Censure of a Member or Senator
On a number of occasions a motion of censure of the Leader of the Opposition, or an amendment expressing censure in the form of an alternative proposition, has been agreed to. A motion has been agreed to censuring the Leader of the National Party, then in opposition, for conduct unworthy of a Member. Apart from motions against the Leader of the Opposition and the Leader of the National Party, a motion of censure of a private Member has been moved on only two occasions. Both motions were agreed to.

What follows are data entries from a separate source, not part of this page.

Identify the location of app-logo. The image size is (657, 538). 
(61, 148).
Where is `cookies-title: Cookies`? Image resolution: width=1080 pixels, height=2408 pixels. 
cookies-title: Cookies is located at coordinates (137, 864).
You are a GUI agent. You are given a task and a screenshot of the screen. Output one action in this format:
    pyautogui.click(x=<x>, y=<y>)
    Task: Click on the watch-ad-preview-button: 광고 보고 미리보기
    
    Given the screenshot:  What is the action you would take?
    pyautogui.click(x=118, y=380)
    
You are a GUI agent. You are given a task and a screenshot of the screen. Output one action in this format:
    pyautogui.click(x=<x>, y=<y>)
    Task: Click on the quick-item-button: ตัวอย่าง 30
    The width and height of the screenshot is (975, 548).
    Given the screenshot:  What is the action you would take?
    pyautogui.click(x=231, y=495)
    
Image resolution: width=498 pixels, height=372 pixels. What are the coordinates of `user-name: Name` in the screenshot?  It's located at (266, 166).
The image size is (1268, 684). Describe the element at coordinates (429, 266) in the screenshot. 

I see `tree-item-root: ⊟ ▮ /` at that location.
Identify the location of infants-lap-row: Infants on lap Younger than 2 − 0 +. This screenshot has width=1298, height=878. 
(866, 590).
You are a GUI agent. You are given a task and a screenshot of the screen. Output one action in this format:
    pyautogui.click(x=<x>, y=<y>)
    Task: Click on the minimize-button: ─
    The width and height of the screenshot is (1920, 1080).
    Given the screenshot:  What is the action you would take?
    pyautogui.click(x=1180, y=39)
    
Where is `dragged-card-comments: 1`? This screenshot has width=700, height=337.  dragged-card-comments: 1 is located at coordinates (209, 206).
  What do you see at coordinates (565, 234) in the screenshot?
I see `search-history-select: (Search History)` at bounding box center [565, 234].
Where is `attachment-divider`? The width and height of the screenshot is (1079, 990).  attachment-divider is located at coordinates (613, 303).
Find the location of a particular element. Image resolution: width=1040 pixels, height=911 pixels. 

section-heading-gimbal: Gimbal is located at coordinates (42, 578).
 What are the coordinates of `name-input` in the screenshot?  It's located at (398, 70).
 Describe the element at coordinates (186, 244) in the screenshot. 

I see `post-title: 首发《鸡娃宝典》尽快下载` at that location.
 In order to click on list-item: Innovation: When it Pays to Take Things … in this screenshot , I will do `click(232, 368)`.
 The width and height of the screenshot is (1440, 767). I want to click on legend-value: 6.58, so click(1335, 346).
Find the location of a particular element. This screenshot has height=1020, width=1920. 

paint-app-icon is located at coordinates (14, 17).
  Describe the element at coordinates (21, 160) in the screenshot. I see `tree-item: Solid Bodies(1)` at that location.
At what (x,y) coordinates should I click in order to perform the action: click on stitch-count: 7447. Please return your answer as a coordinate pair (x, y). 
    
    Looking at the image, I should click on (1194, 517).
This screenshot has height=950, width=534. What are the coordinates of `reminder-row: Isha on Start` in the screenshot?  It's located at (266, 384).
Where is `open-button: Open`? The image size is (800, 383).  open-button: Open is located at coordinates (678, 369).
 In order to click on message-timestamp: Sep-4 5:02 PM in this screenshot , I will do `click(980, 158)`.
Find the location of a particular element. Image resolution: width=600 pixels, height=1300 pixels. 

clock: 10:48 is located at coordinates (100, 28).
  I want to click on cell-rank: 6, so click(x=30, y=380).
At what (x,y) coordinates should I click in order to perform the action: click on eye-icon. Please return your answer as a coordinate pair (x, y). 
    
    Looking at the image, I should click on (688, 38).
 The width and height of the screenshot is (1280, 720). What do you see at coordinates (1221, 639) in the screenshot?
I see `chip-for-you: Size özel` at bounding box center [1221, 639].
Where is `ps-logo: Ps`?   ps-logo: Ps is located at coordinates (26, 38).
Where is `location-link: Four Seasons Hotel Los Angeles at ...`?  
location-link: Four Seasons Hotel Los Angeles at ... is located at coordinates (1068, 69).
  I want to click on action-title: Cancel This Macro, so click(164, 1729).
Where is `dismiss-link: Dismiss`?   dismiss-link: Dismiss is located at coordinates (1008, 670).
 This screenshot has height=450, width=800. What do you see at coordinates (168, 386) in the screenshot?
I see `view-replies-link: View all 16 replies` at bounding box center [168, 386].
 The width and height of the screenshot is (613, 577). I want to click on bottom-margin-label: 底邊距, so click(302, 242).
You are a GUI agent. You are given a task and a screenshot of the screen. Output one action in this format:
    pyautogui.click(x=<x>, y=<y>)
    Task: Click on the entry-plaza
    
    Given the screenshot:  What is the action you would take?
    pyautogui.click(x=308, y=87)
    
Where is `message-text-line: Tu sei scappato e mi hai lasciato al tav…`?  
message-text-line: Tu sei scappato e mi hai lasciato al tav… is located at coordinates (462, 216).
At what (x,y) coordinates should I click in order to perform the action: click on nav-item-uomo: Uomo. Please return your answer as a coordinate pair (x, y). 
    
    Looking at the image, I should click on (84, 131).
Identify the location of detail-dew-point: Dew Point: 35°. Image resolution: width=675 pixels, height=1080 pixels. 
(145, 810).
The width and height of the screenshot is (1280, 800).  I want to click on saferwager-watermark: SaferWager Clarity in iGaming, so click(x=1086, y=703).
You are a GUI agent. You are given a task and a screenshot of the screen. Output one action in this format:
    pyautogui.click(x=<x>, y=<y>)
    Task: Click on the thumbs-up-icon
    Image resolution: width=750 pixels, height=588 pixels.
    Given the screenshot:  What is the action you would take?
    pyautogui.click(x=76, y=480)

Such resolutions, as distinct from a resolution of the House suspending a Member, for example, do not have a substantive effect and are regarded rather as an expression of opinion by the House. A motion in the form of a censure of a Member, such as the Leader of the Opposition, not being a member of the Executive Government, is not consistent with the parliamentary convention that the traditional purpose of a vote of censure is to question or bring to account a Minister’s responsibility to the House. Furthermore, given the relative strength of the parties in the House, and the strength of party loyalties, in ordinary circumstances it could be expected that a motion or amendment expressing censure of an opposition leader or another opposition Member would be agreed to, perhaps regardless of the circumstances or the merits of the arguments or allegations. It is acknowledged, however, that ultimately the House may hold any Member accountable for his or her actions.
The House has agreed to a motion condemning a private Senator, inter alia, for ‘commission of an act, the disclosure of … [a person’s] tax file number, which would have been a crime if done outside the Parliament’. A private Senator has also been censured by the House for ‘failing to observe reasonable standards of behaviour … ’.
Whilst there are precedents for amendments expressing censure of private Members, they may be considered bad precedents and undesirable, as they do not constitute good practice in terms of the principle that the conduct of a Member may only be challenged by way of a substantive motion.
See also ‘Combined motions’ at page 340 for discussion of a motion to suspend standing orders to condemn a Member.
Censure of the Opposition
The House has agreed to a motion censuring the Opposition collectively, and on other occasions motions of censure directed at the Prime Minister or another Minister have been amended to become motions censuring, expressing concern over, or condemning the Opposition. Again, such motions and amendments are not consistent with the traditional parliamentary convention noted in the preceding section, and the passage of a motion censuring the Opposition has no substantive effect. On one occasion a notice of motion for the purpose of moving that an Address be presented to the Governor-General informing him that the Opposition invited the censure of the House was ruled out of order on the ground that it was frivolous (see page 298).